Before updating Excel on Mac, perform a quick checklist to avoid interruptions and broken dashboards:

  • Verify current Excel version via Excel > About Excel and note the build number.

  • Check macOS compatibility and available disk space-confirm the target update supports your macOS build and reserve extra space for temporary installer files.

  • Confirm license type (Microsoft 365 subscription vs one-time purchase vs App Store purchase) because update method and channels differ.

  • Prefer Microsoft AutoUpdate (MAU) for Microsoft-managed installs: open Excel > Help > Check for Updates, choose the update channel if available, and install. MAU preserves license activation and settings in most cases.

  • Use the Mac App Store only if Excel was installed via the App Store-open App Store > Updates and sign in with your Apple ID to update.

  • Use manual installers when MAU/App Store fails or for enterprise deployments-download the latest installer from Microsoft Support, back up first, then run the installer.

  • Data source considerations: identify all external connections (Power Query, ODBC, databases, web APIs), assess connector compatibility with the new Excel build, and schedule updates during low-usage windows to avoid disrupting scheduled refreshes.
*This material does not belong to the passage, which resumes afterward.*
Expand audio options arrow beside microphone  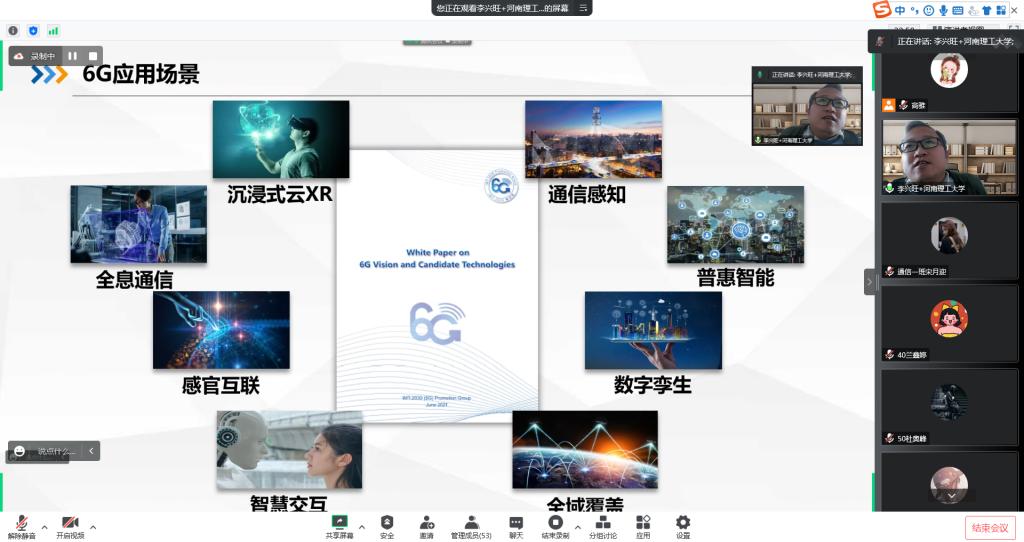(44, 527)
Recommendation: enable automatic updates and keep backups before major changes


To reduce risk and maintain dashboard stability, enable automated updating and establish a robust backup and validation routine:

  • Enable automatic updates in MAU (open MAU > Preferences > Automatically keep Microsoft Apps up to date) or in the Mac App Store (App Store > Preferences > Automatically check for updates). This ensures security fixes and compatibility patches arrive promptly.
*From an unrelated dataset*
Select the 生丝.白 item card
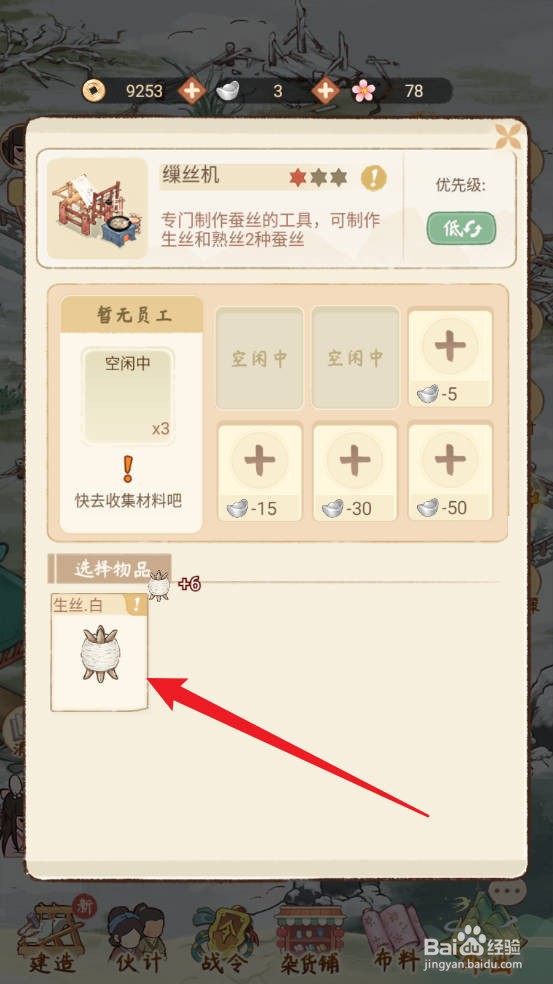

  • Create backups before major updates: use Time Machine or cloud storage, keep versioned copies of key workbooks, export VBA modules and custom add-ins, and save a copy of any connection credentials/config files outside Excel.

  • Test in a controlled environment: maintain a staging Mac or a copy of the workbook to validate updates before rolling them out to production users.

  • KPI and metric safeguards: establish a KPI validation checklist-identify critical formulas, named ranges, and measures; document expected baseline values; run quick sanity checks after updating (sample refreshes, pivot updates, and conditional formatting).

  • Use versioning and change logs: keep a changelog of Excel updates, data source schema changes, and dashboard modifications so you can quickly correlate regressions with recent updates.

  • Automate refresh scheduling carefully: reschedule or pause automatic data refreshes during update windows, then run full refreshes and confirm KPIs render correctly before resuming normal schedules.


Seek Microsoft Support for persistent or account-related update issues


If updates fail or account/license problems persist, gather diagnostic details and contact Microsoft support to resolve issues efficiently:

  • When to escalate: persistent MAU failures, activation/license mismatches, App Store update errors, broken connectors after updates, or corruption suspected in Excel preference files.

  • Gather diagnostics before contacting support: take screenshots of errors, note Excel and macOS versions, record the license/account type (Microsoft 365, one-time purchase, or App Store), capture MAU logs (if available), and list steps to reproduce the issue.

  • Provide dashboard context: document the workbook layout, key data sources, refresh schedule, and critical KPIs so support can prioritize potential data-connection or compatibility causes. Include a simple flow diagram or list of dependent files/add-ins if possible.

  • Self-troubleshooting steps to try first: restart Mac, ensure stable internet, free disk space, sign out/in of Office, run Safe Mode for Office, delete Excel preferences (with backups), and reinstall MAU or Excel as needed.

  • Support channels: use the Microsoft 365 admin center (for tenants), Microsoft Support site, in-app Help > Contact Support, and community forums-provide the collected diagnostics and test results to speed resolution.

  • Post-resolution validation: after support actions, run a checklist: open dashboards, refresh all connections, validate KPIs and visualizations, confirm macros/add-ins load, and verify scheduled refreshes and user access.